The Chameleon World of AspienGIRLS™: Fantasy, Acting and Masking

CAVEAT: AspienGIRLS™ is a registered and trademarked 3D character and book series

The Chameleon World of AspienGIRLS™: Fantasy, Acting and Masking


Females with Asperger Syndrome, Aspiens, tend to live in their heads, caught up with endless analyzing, copious amounts of thoughts, creative processes, ideas and worries. Aspiengirls™ are different in many ways to their peer and also to male Aspies. Females are known for their aspienpower super-abilities to fly under the radar by using advanced chameleon coping strategies of imitation, copying, acting, mimicking and masking.

A social meter does exists with Aspiens, in which some Aspiens seek out and want more social interactions than other Aspiens do. Females with Autism Spectrum Condition (ASC) who do want more social interactions have been observed mimicking socially successful and popular people, (usually a peer or a character on television) and copying or mimicking the person’s personality by copying their speech, words, tone of voice, accent, style of language, body language, clothing, hobbies or interests.

Aspiens are usually aware from very early on in life that they are different than their peers. To fit in and/or be accepted they may become someone else, a persona who is more likely to be accepted, not be viewed as different, or stand out from the crowd. Aspiens learn very quickly how to act in specific social situations, a strategy so successful that other people, and even at times the Aspien herself, may not be aware that her social intelligence is actually an act or performance. Her performance is facilitated by her above average to genius intelligence, chameleon-like skills and acting abilities. Aspiens have been observed to change their personality’s according to their environment, group or the situation they find themselves in. Over the long-term, this  coping strategy comes at the cost of her self-identity and self-esteem. The cost is that no-one really knows the Aspien, including herself. Many an Aspien believes that if others knew who she really was that she would be excluded, bullied, out-cast, or worse, institutionalized. These remarkable coping abilities have additional costs in terms of a “social hangover”, a period of exhaustion from social activities, people or the world. Aspiens typically return home from school or work completely socially exhausted and often meltdown, in front of their family members and/or pets. Only solitude will restore their energy levels and emotional world.

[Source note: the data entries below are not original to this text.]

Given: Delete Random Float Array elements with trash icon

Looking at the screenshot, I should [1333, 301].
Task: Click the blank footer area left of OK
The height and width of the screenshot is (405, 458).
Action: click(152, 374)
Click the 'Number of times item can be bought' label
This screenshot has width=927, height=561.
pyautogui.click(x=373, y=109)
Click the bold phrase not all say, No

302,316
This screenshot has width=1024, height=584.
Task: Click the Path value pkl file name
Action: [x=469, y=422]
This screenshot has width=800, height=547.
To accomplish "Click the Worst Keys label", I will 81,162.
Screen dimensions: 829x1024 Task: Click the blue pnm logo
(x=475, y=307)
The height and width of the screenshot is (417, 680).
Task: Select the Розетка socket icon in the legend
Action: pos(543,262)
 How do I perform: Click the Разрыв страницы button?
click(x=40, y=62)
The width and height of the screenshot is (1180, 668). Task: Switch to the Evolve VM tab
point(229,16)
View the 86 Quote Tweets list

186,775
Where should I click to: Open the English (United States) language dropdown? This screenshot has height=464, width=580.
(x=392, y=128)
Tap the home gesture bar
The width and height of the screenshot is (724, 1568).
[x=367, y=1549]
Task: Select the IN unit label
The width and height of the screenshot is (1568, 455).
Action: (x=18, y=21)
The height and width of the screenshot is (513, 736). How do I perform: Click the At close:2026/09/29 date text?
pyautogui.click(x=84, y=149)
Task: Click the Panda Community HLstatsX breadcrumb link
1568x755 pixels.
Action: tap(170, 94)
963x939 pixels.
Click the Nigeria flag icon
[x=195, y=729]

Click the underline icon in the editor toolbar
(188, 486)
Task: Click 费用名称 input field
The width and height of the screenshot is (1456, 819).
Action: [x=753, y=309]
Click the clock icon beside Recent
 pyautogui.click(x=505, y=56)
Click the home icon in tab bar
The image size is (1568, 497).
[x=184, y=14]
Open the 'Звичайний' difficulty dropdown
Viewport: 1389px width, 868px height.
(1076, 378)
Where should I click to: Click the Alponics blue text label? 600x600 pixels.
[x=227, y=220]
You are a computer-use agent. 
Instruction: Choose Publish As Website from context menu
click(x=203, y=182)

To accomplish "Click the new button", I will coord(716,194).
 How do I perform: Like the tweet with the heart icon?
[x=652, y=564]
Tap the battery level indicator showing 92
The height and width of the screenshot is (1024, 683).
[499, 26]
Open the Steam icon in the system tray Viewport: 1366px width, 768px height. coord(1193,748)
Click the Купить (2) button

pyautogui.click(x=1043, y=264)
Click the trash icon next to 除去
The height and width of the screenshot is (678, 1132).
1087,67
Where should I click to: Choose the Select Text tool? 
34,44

Aspiengirls™ who do not seek as much social contact tend be engaged with fantasy and imagination. Aspiens often identify with fictional book or movie characters that are fantasy based (Harry Potter or Hermione Granger are two examples). Aspiens often have imaginary animals or imaginary friends, with whom they talk to, interact with and it is these imaginary relationships that provide support, comfort, and company. Many an Aspien finds it far more i interesting to be in their fantasy world than the dreary and boring existence of day-to-day activities on Planet Earth. Other common worlds that Aspiens find fascinating include other cultures, languages and eras, where they may feel like they may fit in better.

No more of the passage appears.